Stored data:
*** Block opens ***
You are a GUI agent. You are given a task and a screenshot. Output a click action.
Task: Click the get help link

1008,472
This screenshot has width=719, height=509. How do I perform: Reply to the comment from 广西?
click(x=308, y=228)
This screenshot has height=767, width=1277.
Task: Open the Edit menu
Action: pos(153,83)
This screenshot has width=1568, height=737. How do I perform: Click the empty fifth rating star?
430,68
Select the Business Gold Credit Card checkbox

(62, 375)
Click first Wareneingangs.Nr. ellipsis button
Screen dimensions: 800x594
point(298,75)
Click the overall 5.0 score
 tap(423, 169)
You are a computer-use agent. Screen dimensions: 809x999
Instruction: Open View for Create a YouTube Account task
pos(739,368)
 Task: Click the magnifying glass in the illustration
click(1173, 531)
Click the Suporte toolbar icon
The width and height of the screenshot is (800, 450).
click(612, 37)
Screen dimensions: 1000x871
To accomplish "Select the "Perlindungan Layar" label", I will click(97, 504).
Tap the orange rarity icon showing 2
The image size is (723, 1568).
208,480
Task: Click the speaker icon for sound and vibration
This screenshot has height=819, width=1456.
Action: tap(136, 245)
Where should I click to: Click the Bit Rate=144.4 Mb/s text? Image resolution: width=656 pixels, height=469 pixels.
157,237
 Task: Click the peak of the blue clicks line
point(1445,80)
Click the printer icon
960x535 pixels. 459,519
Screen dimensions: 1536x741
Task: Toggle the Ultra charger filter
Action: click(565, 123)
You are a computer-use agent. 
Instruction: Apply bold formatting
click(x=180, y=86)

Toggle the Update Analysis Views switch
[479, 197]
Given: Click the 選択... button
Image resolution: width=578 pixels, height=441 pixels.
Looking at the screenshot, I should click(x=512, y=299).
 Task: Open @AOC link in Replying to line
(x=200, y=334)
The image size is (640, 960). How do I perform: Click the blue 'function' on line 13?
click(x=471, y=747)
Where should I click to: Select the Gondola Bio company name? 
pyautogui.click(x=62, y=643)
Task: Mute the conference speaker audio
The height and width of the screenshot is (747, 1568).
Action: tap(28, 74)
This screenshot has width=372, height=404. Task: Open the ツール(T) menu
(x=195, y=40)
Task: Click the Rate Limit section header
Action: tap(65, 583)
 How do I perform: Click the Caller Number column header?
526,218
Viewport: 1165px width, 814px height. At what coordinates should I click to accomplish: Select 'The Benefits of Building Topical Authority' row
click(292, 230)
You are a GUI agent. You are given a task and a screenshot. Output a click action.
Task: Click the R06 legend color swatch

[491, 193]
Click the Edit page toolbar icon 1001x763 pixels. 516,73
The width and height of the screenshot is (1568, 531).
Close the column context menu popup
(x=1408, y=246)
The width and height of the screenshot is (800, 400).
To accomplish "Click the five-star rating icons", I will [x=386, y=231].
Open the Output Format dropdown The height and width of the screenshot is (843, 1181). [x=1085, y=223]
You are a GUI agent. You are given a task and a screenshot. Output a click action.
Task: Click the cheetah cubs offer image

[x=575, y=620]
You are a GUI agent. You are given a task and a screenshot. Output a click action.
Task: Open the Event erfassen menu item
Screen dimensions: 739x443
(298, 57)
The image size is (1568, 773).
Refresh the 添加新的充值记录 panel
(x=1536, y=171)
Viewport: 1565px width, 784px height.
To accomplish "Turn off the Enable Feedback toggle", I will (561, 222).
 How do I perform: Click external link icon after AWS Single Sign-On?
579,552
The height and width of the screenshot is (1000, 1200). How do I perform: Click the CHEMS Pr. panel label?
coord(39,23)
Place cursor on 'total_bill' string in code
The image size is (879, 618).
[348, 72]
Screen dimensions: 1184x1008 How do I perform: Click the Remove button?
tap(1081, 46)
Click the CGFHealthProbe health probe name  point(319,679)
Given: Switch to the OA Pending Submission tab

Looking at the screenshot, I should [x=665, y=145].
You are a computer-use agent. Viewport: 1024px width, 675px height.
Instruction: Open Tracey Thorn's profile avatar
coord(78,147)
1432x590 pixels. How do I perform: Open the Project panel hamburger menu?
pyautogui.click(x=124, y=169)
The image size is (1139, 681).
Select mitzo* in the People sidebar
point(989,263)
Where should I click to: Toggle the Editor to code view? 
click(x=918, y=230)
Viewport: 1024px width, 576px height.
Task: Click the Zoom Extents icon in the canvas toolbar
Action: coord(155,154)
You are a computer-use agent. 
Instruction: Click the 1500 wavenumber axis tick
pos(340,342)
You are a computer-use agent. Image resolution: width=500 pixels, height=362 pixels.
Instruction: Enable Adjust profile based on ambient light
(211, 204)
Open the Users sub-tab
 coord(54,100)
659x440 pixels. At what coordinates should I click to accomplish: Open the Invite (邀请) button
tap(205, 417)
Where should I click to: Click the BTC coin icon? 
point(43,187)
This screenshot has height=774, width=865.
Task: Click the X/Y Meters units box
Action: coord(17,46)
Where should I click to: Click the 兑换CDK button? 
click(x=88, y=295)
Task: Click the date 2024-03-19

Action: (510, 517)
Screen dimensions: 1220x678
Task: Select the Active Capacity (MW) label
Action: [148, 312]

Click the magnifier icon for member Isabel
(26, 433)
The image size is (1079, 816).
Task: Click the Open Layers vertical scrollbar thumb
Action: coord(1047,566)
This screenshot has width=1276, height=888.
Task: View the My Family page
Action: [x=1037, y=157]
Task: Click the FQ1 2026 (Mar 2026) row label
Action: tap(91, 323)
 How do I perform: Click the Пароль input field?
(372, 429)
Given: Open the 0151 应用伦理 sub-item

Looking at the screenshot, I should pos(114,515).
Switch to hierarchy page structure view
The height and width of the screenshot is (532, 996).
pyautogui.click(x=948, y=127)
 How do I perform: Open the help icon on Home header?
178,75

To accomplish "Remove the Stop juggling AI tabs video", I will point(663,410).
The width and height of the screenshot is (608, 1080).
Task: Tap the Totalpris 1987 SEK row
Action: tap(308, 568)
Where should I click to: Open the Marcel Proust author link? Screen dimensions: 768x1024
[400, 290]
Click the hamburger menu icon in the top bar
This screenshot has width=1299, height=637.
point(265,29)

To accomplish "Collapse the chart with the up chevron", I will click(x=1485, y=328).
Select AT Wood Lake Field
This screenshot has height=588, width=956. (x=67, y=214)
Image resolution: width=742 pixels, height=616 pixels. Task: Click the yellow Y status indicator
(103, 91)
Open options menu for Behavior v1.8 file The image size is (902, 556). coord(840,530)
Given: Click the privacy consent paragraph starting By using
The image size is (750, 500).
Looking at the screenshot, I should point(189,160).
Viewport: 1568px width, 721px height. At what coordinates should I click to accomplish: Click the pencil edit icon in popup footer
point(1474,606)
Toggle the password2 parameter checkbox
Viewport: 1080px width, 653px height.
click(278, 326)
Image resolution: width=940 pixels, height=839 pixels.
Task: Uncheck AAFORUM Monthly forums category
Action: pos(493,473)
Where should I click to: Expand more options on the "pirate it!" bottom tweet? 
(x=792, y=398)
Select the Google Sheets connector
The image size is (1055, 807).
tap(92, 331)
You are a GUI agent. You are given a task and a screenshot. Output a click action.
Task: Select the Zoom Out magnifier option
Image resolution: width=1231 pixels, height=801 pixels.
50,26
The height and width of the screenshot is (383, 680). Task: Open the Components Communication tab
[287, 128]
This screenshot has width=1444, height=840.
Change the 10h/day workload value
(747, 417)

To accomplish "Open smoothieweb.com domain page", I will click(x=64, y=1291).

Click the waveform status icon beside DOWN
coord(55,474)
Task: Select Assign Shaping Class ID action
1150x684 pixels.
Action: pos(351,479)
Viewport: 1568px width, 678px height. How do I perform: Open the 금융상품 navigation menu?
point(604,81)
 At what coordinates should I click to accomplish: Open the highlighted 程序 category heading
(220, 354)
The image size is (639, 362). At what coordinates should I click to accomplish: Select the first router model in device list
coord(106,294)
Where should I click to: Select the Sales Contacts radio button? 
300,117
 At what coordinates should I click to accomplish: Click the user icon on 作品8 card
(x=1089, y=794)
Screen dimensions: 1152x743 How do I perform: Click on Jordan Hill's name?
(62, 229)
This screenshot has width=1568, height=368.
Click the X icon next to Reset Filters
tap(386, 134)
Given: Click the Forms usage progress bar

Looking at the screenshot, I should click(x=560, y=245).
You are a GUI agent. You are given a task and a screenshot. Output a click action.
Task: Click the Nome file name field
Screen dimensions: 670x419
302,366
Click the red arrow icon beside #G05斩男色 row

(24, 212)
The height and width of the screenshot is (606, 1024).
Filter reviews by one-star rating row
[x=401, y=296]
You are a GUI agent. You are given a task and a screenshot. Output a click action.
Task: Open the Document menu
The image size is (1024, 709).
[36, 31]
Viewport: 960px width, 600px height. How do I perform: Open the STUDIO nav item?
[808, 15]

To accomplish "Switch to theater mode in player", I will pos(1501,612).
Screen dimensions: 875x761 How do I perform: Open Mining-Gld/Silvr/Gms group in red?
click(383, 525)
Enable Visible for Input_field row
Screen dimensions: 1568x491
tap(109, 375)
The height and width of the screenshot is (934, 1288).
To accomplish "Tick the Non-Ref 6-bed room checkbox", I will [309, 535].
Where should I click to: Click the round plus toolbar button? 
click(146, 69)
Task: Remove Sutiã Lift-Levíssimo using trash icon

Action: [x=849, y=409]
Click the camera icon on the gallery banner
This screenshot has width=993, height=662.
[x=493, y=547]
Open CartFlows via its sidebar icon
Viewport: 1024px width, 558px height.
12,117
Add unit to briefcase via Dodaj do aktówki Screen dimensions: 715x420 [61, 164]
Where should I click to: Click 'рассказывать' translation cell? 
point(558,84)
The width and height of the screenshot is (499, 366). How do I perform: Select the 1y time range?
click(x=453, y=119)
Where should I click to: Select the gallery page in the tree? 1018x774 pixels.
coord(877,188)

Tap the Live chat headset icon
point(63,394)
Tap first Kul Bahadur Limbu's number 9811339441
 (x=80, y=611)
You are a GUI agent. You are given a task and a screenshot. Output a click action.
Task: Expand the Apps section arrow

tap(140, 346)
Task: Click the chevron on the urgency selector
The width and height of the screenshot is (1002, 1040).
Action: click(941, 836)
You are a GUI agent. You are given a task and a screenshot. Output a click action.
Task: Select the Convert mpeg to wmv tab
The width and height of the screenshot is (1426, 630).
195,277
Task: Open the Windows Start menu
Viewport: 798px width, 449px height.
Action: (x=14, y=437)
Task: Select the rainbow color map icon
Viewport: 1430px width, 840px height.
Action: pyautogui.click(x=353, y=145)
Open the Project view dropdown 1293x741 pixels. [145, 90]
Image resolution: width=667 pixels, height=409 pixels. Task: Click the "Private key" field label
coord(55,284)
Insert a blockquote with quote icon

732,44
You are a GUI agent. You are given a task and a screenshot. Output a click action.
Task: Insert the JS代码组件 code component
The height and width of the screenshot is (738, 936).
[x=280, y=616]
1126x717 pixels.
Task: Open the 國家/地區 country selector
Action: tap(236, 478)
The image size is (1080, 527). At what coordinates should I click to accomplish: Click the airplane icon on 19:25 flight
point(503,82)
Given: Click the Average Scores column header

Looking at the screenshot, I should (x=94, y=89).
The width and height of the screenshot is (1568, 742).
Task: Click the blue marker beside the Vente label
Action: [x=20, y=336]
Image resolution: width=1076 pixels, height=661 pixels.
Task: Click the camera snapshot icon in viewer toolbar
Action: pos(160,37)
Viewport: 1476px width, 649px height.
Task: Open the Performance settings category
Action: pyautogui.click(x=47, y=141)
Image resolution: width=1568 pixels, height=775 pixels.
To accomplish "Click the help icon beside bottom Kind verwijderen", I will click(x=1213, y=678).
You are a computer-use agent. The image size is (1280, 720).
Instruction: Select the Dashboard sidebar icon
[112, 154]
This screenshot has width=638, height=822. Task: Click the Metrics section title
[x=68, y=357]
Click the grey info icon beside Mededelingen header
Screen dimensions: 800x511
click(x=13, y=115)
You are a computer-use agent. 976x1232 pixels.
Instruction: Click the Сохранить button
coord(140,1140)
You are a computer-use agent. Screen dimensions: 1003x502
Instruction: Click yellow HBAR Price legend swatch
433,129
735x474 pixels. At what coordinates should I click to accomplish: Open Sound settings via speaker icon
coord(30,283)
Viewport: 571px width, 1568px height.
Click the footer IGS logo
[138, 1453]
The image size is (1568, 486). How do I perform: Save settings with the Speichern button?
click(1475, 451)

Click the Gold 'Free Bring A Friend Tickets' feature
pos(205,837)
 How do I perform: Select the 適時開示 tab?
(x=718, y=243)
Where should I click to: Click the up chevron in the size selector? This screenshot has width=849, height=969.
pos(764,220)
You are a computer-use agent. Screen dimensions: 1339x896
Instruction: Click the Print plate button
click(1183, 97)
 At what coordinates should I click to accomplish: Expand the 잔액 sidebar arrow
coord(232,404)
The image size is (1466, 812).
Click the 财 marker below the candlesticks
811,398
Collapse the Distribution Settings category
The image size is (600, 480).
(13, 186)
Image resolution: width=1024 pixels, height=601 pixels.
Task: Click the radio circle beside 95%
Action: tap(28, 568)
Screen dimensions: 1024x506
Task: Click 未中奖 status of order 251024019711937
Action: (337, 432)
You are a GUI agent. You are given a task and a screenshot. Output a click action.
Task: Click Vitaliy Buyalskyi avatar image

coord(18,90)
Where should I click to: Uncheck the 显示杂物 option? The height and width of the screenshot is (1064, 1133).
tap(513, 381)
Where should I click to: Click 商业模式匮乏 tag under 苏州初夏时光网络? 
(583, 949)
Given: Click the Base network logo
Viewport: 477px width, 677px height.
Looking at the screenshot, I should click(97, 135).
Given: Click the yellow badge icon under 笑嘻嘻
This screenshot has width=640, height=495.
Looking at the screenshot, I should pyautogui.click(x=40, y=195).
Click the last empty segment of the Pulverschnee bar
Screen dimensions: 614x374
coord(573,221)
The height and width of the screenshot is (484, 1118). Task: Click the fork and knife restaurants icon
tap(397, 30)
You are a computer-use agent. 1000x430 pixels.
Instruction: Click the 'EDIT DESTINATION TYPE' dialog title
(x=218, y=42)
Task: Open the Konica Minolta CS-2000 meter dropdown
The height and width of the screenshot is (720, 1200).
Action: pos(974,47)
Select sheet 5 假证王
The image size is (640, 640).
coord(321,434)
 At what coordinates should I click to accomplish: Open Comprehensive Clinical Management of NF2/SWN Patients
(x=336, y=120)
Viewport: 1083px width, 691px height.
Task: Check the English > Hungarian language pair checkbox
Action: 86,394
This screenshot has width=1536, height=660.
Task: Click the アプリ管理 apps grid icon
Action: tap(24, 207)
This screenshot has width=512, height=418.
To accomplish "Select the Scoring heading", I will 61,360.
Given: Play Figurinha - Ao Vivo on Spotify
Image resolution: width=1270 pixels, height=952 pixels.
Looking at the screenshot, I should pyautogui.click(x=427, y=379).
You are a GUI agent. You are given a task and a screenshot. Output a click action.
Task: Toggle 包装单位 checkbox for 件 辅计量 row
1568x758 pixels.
*** Block closes ***
Work to complete: Only lines that contain "Collapse" are needed, so copy each of them from the data.

Solved exercise:
To accomplish "Collapse the chart with the up chevron", I will click(x=1485, y=328).
Collapse the Distribution Settings category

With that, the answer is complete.